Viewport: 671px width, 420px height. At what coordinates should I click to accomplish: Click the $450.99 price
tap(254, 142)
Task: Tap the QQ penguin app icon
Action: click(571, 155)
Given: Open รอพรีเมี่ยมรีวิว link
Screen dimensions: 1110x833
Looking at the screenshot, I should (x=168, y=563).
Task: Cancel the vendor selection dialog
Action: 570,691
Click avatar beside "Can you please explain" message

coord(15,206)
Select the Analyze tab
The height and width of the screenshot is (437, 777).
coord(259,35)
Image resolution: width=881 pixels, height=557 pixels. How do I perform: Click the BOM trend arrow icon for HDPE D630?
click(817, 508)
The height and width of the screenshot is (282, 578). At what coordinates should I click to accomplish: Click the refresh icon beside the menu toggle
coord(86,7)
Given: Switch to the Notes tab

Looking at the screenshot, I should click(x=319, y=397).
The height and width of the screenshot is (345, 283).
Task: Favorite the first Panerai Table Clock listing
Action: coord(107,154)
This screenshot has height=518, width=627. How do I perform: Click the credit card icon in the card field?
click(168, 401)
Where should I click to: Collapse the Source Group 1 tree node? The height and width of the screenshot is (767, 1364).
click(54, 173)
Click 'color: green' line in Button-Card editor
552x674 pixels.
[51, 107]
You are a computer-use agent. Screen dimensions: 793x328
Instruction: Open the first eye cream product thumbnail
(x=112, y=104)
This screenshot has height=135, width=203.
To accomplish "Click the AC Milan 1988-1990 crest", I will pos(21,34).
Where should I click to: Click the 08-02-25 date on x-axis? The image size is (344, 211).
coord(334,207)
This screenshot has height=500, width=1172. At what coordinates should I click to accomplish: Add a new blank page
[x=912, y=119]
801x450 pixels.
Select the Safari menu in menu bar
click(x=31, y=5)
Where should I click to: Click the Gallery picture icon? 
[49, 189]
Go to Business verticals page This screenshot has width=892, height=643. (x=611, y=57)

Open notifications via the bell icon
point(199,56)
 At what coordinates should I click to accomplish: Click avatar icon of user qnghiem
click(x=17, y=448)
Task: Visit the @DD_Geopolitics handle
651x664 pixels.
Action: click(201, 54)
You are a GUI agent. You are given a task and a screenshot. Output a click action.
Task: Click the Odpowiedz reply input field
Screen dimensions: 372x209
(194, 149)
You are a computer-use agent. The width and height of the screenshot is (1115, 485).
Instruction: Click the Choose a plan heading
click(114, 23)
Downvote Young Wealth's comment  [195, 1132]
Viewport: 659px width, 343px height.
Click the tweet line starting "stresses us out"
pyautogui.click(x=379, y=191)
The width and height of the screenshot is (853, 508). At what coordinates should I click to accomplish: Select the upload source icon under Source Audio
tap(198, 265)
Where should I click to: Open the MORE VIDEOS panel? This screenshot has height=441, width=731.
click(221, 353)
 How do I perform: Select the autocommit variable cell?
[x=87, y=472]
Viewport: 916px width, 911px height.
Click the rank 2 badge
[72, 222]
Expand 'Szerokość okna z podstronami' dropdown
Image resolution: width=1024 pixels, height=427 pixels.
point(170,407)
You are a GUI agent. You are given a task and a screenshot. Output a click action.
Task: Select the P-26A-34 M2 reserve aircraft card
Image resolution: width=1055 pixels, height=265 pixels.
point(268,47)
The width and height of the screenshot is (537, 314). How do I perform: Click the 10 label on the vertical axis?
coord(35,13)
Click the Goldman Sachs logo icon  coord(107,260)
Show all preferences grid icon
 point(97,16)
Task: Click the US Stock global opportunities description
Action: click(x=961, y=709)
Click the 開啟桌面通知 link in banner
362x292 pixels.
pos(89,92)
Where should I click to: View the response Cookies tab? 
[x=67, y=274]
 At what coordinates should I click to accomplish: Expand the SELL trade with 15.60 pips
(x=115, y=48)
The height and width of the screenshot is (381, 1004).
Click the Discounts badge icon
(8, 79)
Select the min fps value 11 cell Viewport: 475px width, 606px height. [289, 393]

**What is being asked:**
What you give back should be only the lines of the records above, starting at the line with "Select the Safari menu in menu bar" and ending at the line with "Click the Goldman", restated word for word.

**Result of the exercise:**
Select the Safari menu in menu bar
click(x=31, y=5)
Where should I click to: Click the Gallery picture icon? 
[49, 189]
Go to Business verticals page This screenshot has width=892, height=643. (x=611, y=57)

Open notifications via the bell icon
point(199,56)
 At what coordinates should I click to accomplish: Click avatar icon of user qnghiem
click(x=17, y=448)
Task: Visit the @DD_Geopolitics handle
651x664 pixels.
Action: click(201, 54)
You are a GUI agent. You are given a task and a screenshot. Output a click action.
Task: Click the Odpowiedz reply input field
Screen dimensions: 372x209
(194, 149)
You are a computer-use agent. The width and height of the screenshot is (1115, 485).
Instruction: Click the Choose a plan heading
click(114, 23)
Downvote Young Wealth's comment  [195, 1132]
Viewport: 659px width, 343px height.
Click the tweet line starting "stresses us out"
pyautogui.click(x=379, y=191)
The width and height of the screenshot is (853, 508). At what coordinates should I click to accomplish: Select the upload source icon under Source Audio
tap(198, 265)
Where should I click to: Open the MORE VIDEOS panel? This screenshot has height=441, width=731.
click(221, 353)
 How do I perform: Select the autocommit variable cell?
[x=87, y=472]
Viewport: 916px width, 911px height.
Click the rank 2 badge
[72, 222]
Expand 'Szerokość okna z podstronami' dropdown
Image resolution: width=1024 pixels, height=427 pixels.
point(170,407)
You are a GUI agent. You are given a task and a screenshot. Output a click action.
Task: Select the P-26A-34 M2 reserve aircraft card
Image resolution: width=1055 pixels, height=265 pixels.
point(268,47)
The width and height of the screenshot is (537, 314). How do I perform: Click the 10 label on the vertical axis?
coord(35,13)
Click the Goldman Sachs logo icon  coord(107,260)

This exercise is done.